The indie-realist side of Mother! is essential to its disjointed, narrative structure. The film is slow to develop a clear plot trajectory. I ts story develops as, slowly at first, various strangers show up and decide to reside at Mother and Him’s house. The first guest (Ed Harris) is a somewhat peculiar, dying man. He is later joined by his wife (Michelle Pfeiffer), who’s eccentricness is far more obnoxious and threatening than Harris’. Were the film to end after the seemingly final confrontation between Mother, Him and this couple, it would be a passable, stand alone work. Pfeiffer is a compelling antagonist, and her lack-of-boundaries in contrast to Mother’s decency foreshadows the drama that follows.


It is after Pfeiffer’s departure, however, that the film becomes truly compelling. Mother!’s story proceeds to explore issues from celebrity, to artistry, to late capitalism and borders, becoming more and more disturbing as it proceeds. While it is certainly not pleasant to watch, the film’s strength is that it never reaches a point where it runs out of ideas: there is always a new twist, always a new tragedy. Kristen Wiig, for example, is introduced as a striking recurring character as the film nears its conclusion, illustrating the film’s tireless plotline.

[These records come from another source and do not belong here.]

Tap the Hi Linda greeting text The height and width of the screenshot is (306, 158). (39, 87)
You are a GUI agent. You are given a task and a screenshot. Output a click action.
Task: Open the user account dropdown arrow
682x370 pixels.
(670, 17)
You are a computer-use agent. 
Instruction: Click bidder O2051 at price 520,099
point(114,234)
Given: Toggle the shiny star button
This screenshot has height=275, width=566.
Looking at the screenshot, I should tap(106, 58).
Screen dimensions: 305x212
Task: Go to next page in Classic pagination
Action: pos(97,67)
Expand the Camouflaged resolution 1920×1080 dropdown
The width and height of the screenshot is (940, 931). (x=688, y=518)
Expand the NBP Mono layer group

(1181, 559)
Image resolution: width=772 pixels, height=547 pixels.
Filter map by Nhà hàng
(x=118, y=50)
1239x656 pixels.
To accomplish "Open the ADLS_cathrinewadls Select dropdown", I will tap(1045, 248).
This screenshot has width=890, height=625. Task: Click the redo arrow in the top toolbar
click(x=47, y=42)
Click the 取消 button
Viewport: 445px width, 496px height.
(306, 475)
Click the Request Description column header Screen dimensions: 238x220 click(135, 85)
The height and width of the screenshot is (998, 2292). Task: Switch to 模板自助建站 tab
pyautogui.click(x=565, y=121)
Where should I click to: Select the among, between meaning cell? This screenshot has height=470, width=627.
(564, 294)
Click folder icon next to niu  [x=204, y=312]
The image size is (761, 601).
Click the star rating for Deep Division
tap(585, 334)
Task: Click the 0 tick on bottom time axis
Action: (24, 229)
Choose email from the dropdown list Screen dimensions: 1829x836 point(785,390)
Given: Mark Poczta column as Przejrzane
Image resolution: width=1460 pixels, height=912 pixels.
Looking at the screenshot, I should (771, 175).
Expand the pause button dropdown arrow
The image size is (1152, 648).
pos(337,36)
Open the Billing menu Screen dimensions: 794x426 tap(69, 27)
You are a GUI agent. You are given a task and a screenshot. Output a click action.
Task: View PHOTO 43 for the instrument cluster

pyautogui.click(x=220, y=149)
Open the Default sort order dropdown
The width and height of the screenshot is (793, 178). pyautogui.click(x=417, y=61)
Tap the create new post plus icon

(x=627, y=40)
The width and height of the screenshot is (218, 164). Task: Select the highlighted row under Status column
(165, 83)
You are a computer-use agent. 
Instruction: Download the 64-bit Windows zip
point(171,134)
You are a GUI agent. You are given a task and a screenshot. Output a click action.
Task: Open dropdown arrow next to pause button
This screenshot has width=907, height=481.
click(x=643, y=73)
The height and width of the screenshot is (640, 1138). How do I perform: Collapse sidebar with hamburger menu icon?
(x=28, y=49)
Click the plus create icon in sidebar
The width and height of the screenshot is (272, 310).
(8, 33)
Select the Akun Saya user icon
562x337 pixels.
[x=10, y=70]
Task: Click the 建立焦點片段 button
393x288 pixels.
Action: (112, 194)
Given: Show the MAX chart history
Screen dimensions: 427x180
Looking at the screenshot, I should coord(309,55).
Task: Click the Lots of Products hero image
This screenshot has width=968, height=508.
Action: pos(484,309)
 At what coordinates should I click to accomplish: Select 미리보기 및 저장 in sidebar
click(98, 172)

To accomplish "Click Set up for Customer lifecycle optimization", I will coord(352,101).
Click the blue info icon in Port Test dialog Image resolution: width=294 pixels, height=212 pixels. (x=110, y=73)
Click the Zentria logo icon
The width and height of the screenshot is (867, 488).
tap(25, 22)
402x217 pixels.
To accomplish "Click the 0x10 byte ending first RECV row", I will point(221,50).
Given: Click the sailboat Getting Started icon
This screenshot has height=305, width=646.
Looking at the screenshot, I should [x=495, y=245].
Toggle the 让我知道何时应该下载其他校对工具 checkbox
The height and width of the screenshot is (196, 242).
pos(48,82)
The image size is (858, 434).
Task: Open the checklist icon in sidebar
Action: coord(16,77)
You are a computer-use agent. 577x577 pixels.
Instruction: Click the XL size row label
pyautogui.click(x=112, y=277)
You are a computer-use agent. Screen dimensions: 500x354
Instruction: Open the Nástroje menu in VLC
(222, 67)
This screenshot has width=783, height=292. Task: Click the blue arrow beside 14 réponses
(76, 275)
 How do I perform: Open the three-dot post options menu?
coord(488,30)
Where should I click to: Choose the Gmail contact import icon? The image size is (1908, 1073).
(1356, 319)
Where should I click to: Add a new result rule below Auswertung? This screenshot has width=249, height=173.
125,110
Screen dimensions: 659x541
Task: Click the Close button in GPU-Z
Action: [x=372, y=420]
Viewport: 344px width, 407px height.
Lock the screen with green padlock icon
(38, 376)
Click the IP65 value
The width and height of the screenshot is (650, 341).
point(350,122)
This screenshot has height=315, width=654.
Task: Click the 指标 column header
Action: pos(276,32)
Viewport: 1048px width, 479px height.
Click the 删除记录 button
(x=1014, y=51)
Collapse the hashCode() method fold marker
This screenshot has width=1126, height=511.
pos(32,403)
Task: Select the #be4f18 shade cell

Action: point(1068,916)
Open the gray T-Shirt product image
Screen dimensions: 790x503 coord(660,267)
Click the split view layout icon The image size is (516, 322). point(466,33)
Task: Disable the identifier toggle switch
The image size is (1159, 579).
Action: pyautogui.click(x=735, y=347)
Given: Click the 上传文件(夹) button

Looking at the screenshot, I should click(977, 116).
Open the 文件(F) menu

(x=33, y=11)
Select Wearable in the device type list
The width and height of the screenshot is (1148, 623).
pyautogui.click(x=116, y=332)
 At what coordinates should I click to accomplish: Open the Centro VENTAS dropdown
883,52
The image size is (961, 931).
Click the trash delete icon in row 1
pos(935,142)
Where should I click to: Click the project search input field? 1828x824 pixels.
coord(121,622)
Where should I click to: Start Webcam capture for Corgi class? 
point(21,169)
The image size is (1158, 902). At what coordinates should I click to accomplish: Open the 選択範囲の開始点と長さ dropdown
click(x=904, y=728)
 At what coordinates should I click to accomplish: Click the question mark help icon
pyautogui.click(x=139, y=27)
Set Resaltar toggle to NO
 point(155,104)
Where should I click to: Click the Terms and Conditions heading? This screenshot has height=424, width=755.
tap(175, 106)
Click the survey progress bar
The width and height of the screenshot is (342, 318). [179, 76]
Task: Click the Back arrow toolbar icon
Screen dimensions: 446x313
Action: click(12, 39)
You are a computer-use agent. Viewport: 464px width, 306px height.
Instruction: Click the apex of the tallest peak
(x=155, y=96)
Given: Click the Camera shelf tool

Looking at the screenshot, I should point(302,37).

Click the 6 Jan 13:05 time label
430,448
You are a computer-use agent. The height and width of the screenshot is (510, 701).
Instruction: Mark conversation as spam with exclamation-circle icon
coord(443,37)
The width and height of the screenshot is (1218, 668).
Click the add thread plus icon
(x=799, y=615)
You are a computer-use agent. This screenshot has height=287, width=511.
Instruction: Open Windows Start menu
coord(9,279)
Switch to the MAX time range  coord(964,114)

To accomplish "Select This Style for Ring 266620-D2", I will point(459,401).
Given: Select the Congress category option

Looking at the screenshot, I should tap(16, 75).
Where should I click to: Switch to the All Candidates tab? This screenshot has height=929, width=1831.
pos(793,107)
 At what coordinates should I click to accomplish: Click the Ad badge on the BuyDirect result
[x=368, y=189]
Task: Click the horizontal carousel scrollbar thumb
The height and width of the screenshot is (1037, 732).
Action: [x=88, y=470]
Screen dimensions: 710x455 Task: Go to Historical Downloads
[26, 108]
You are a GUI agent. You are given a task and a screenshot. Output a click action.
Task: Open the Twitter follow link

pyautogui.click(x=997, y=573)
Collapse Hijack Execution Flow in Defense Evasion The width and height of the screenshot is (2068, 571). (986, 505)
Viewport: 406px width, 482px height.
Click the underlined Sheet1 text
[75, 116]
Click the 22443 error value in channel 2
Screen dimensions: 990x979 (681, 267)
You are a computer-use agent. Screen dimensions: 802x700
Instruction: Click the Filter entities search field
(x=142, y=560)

Mother!’s grandiosity has led some critics to write it off as pretentious and self-centred, with some claiming that it is Aronofsky’s arrogant attempt to portray the challenge of a writer (Bardem) working with his muse (Lawrence). This critique misses the obvious fact, that Mother! is, for the most part, Mother’s story, not Him’s. While Bardem’s character ultimately has power over Lawrence’s, it is of a god-like nature: he exists on a different level, and his morality operates on a different time scale. Him’s divine status is what shapes Bardem’s portrayal of him as a distant figure: sure he is powerful, but his power is precisely what means the story is not his, but that of his wife.


Mother! is an imaginative work, but is effective because it appeals to audiences on a baser level. I left the cinema mouth agape: how did it have the audacity to go in that direction, I asked myself? If gore and handheld cameras do not put you off, worry not about the pretentiousness and give Mother! a try.